I'm not sure they actually have all that many orders. I ordered some things 2-1/2 weeks ago and my order number was "XXX". Then I ordered some more stuff last night and my order number was "XXX + 37". These 36 intervening orders in 2-1/2 weeks don't sound like a whole lot to me (for commercial operation like Dankung). I really don't know how large Dankung is, but in the 2-1/2 week period between my orders they were evidently only handling two orders per day on average.
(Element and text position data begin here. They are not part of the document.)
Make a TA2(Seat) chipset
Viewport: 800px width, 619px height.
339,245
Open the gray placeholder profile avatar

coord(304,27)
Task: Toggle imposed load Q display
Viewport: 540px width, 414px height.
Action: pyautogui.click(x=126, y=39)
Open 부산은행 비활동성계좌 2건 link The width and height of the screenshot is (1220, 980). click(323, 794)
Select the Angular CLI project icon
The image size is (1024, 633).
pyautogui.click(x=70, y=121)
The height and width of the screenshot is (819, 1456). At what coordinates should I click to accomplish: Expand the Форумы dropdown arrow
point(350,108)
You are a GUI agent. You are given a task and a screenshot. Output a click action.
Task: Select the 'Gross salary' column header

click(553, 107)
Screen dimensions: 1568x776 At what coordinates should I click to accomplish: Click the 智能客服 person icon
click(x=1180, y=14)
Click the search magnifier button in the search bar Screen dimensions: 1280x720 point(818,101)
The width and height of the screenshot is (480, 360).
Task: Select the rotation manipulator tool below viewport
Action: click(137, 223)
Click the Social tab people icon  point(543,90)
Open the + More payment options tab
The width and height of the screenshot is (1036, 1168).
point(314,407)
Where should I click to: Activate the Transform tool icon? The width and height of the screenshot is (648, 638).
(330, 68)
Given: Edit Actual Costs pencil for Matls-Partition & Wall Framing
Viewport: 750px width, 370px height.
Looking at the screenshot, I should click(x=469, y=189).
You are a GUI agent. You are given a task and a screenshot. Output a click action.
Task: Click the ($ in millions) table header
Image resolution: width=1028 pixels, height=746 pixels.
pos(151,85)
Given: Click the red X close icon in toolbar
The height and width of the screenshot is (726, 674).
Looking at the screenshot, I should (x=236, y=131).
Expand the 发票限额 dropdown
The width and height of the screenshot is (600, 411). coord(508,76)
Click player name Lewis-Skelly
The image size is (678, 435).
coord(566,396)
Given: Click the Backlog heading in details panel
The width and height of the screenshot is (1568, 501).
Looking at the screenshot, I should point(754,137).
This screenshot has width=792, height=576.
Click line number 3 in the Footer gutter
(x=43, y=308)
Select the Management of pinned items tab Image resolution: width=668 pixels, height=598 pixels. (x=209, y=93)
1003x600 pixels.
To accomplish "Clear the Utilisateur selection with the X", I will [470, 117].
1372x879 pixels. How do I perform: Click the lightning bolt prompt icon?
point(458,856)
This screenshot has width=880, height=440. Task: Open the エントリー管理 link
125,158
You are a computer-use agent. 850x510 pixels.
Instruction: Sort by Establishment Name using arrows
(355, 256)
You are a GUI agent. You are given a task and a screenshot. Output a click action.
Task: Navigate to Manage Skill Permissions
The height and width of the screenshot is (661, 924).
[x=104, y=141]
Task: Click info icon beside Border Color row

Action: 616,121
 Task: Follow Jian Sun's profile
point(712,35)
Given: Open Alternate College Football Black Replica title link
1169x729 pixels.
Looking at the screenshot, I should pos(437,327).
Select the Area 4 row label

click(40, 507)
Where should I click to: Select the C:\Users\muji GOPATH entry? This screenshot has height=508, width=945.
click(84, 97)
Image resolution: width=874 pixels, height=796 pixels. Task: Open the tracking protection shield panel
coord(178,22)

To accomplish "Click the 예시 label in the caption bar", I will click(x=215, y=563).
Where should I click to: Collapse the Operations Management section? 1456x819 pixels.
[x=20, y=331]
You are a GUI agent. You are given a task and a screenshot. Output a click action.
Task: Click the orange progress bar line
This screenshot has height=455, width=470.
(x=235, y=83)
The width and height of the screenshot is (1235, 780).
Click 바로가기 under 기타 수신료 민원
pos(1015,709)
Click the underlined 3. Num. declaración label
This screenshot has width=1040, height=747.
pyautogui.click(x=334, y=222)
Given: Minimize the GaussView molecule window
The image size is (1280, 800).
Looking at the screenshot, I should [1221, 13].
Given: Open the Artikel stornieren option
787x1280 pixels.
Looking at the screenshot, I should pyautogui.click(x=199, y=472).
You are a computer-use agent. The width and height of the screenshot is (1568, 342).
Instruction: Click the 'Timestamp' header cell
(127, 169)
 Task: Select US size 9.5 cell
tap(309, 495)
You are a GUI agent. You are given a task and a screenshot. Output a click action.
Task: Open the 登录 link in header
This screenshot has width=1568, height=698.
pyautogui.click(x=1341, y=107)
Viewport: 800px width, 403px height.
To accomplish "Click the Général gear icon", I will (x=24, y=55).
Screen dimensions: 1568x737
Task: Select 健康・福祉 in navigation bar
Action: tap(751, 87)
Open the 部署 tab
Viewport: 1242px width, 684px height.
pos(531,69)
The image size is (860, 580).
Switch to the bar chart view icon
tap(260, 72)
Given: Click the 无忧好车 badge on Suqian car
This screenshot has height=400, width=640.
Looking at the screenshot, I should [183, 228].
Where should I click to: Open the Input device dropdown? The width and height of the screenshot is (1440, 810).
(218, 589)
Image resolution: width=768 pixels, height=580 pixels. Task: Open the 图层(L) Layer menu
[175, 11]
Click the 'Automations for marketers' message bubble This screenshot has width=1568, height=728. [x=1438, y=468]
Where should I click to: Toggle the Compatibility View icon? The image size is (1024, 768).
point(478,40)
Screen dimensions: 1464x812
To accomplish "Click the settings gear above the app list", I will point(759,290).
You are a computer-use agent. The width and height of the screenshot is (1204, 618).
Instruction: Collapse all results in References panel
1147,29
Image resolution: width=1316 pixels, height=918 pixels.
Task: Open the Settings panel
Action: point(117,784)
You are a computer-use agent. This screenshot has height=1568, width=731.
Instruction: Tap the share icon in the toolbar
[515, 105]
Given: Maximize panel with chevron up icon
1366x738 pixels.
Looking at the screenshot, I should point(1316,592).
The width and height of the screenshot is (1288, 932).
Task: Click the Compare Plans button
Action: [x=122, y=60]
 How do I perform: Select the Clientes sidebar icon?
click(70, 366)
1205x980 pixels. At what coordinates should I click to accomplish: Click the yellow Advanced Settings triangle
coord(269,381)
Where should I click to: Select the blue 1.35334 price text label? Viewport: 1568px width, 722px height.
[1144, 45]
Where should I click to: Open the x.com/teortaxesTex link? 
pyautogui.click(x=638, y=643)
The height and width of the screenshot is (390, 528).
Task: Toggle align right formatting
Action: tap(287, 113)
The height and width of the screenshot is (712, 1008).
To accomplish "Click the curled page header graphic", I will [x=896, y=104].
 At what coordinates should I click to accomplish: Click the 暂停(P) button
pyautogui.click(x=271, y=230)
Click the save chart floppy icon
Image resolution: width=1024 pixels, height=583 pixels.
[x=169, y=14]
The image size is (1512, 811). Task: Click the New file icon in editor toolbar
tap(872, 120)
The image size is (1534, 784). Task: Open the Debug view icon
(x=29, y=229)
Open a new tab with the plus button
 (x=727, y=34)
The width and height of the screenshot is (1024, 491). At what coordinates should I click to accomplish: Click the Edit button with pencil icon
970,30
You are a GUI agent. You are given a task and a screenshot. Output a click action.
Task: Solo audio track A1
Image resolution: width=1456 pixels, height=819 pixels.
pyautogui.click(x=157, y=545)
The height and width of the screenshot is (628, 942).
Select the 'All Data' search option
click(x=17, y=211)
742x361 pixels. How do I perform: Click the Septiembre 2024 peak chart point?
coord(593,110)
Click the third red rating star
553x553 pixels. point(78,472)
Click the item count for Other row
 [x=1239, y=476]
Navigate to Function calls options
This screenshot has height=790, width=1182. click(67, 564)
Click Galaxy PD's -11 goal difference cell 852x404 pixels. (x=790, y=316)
My Jungle Hunter II came in pretty decent shape. No sharp edges or abrasive surfaces anywhere. The inside of the ears are not polished to a mirror shine, but they are smooth. The roughest areas are the thin slots in the ears where you insert the bands. I would expect that to be the hardest place to finish. These places are not bad, but not glass smooth either. I'm not really worried about them. These areas only contact the bands for the brief second while you are installing them.


----------



## haertig (Jul 30, 2010)

Now I need to learn how to shoot this style of slingshot. My first day with it I had some reasonable shots IMHO. Nothing great at all, but I was keepting the shots on my 16"x16" target easily. But today, oh boy, not so good. I was all over the place. But I was trying a horizontal hold and a 45 degree angle hold instead of my normal "gangsta" 90 degree to the side hold. I was also experimenting with this "flip" thing I've read about here. Suffice it to say, my 16"x16" target at 10 yards was mostly safe from hits. Yeah, THAT bad. High, low, and left. Randomly. Nothing to the right however. Weird. A few of my "hits" don't count though - it's not really cool to nosedive the ammo into the ground in front of the target and have it ricochet upwards and hit the target on the rebound. Not cool at all. I guess changing your slingshot, hold, aim point, flip style, etc. all at once is not a trivial thing to do (not for ME anways!) Got to have more practice. More practice. More practice. I had to pull out my A+ PS2 shooting gangsta style to prove to myself that I didn't totally suck. I only suck with the new slingshot!


----------



## smitty (Dec 17, 2009)

Don't sweat the small stuff. You knew you were going to miss a lot when you changed how you were used to shooting. Don't think too much about trying to flip the slingshot when you shoot just let it happen on its' own when you release the pouch. Work hard on making the release of the pouch the same every time. If your pouch hand doesn't move the same way every time when you release it (after the shot) then your release was different than before. Your draw length can change also and you won't be aware of it unless you are looking for small changes in the way you shoot.


----------



## Trent (May 30, 2010)

I have a Jungle Hunter II and a Cougar slingshot from them. Both of my slingshots are rough inside the loop and need more polishing. I have not done it yet and I have only shot each one a few times. I mostly shoot my old wrist rocket and my small copper pipe slingshot. I like the square shpae with a 2 inch distance between the inside of the forks. I can grip it flip style and find it to be very comfortable.


----------